And I really mean PROPER pie and mash, which comes from the pie and mash shop. I do not mean shortcrust pies or ‘pies’ (not in my book!) half topped with puff pastry, runny insubstantial gravies with the odd piece of meat and mashed potatoes whipped up with cream and butter. Not that there is anything wrong with a bog standard pie, but it’s not the same as what you get from a pie and mash shop.
And what is the pie and mash shop? Well, there are only a few left in London now, and some others that pretend to be the real thing but oh so are not. Usually they still sport their original Victorian interiors – tiled walls and narrow benches designed for you to eat and go, not hang around at your leisure.
You order at the counter as soon as you walk in from a menu limited to pie (minced steak pie – no choice), mash, eels (jellied or stewed) and soft drinks. Unless you say otherwise (and why would you?) then your pie and mash will be served with liquor – a parsley sauce originally made with the liquid used to cooked the eels, but I doubt they do that nowadays.
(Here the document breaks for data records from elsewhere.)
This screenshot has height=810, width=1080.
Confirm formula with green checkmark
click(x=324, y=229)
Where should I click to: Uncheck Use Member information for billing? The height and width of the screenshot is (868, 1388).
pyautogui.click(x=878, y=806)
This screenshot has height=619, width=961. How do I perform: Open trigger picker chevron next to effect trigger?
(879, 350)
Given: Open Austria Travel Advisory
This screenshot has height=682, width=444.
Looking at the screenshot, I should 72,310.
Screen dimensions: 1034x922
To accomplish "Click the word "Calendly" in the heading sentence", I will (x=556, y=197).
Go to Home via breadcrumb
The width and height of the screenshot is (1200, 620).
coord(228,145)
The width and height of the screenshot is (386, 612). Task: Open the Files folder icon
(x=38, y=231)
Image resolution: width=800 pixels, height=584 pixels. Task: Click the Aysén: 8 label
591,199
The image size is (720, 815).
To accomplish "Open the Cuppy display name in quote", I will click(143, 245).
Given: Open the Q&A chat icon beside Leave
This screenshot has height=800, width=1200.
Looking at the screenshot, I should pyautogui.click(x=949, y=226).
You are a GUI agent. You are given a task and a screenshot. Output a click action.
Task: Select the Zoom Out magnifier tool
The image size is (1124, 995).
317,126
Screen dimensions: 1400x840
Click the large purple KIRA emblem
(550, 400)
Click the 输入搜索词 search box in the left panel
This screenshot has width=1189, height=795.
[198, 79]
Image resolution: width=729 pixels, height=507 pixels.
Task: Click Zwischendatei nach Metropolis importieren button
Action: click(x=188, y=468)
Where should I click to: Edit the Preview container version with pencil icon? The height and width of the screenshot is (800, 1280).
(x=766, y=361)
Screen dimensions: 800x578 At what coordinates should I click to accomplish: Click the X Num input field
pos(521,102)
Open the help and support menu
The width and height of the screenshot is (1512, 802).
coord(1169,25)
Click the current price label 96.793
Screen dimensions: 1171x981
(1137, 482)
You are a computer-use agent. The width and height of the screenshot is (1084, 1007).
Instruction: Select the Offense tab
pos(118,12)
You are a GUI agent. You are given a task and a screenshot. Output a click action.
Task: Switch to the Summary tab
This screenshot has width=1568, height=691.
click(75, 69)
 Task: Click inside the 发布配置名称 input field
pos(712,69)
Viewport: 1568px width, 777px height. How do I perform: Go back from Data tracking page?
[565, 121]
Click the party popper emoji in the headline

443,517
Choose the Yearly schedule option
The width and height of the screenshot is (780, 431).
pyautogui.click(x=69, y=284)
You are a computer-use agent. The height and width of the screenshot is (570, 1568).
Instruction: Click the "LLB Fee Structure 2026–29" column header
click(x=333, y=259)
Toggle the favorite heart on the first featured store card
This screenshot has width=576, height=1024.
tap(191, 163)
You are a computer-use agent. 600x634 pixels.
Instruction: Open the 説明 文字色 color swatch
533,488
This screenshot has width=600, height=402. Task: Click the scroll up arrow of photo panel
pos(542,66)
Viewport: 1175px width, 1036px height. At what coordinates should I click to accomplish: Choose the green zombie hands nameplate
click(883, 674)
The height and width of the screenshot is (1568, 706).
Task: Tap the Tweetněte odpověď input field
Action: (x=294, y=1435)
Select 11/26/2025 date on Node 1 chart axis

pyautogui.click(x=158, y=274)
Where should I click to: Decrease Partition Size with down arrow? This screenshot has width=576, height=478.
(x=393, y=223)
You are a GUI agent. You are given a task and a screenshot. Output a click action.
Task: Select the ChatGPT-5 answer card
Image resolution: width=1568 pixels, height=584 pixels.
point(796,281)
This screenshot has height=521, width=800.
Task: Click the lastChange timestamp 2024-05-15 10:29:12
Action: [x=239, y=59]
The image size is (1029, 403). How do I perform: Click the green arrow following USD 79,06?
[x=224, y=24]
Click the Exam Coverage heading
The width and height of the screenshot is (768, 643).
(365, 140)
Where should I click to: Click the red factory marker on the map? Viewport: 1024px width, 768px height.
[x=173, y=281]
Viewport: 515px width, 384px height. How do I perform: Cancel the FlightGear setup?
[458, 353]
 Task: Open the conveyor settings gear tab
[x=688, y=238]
The pies are eased out of their metal cases onto the plate, followed by a mound of mash which is literally scraped onto your plate, and then liquor is sploshed on top. You pay, pick up your knife, fork and spoon and find a seat and dig in, after seasoning your plate with chilli vinegar, salt and white pepper. It’s the ultimate fast food, but unlike MacDonalds, KFC, PIzza Hut and the like, the food is freshly made, wholesome and healthy … and will keep your tummy full and satisfied for the rest of the day.
I grew up on the stuff as both sets of grandparents lived near Elephant and Castle, and so each weekend when my brother and I visited our Nan and Grandad we’d start off Saturday morning by a quick torment of Grandad by making the phone ring by dialling 1571 until I think he genuinely wanted us dead (it kept us amused for hours, and he never wanted to risk not picking up the phone in case there was a genuine caller), then going with Nan to do the week’s shopping at East Lane market, then take a detour to M&S so my brother and I could choose a few treats (typically spoilt by our grandparents). We would then have the choice of lunch at the pie and mash shop or MacDonalds. Invariably we chose pie and mash and so walked down to Arments on Walworth Road (which was originally opened in 1914), keep a sharp eye out for our other less popular Nan (hiding if we saw her) and each have pie and mash with loads of liquor. Beautiful.
I dreamed of pie and mash for many years after our grandparents left the area and we had no reason to go back just for the food. One day Andrew and I were walking around Angel in North London, near where we lived, and I suddenly noticed Manzes pie and mash shop on Chapel Market. I must have walked past it without noticing 100 times, but as soon as I saw it I could have cried. I dragged Andrew inside (he had no clue about pie and mash, growing up in Wales) and ordered double pie and mash twice, with liquor on the side for Andrew.
Oh it was one of the best things I had ever tasted. The flavour of the pie was the same as I remembered from growing up, the mash was the same silky texture, and the liquor was the same glorious green. I loved seeing the mash scraped onto the plate in the same way I remembered from my childhood, and watching regulars eating their dinner with spoons (the traditional way to eat pie and mash, but something I never got into the habit of).
I can stomach stewed eels nowadays, but the thought of jellied eels still makes me retch. Luckily they are normally sold out by the time we get there!
I went back to Manzes yesterday for a new year’s treat of double pie and mash, and it tasted as glorious as ever. If you haven’t tried it, please do, and let me know if you like it in the comments section. For around a fiver you’ll have a hearty, filling, nutritious meal and you’ll never look back. My new year’s resolution is to have pie and mash more regularly – it truly is the food of the gods!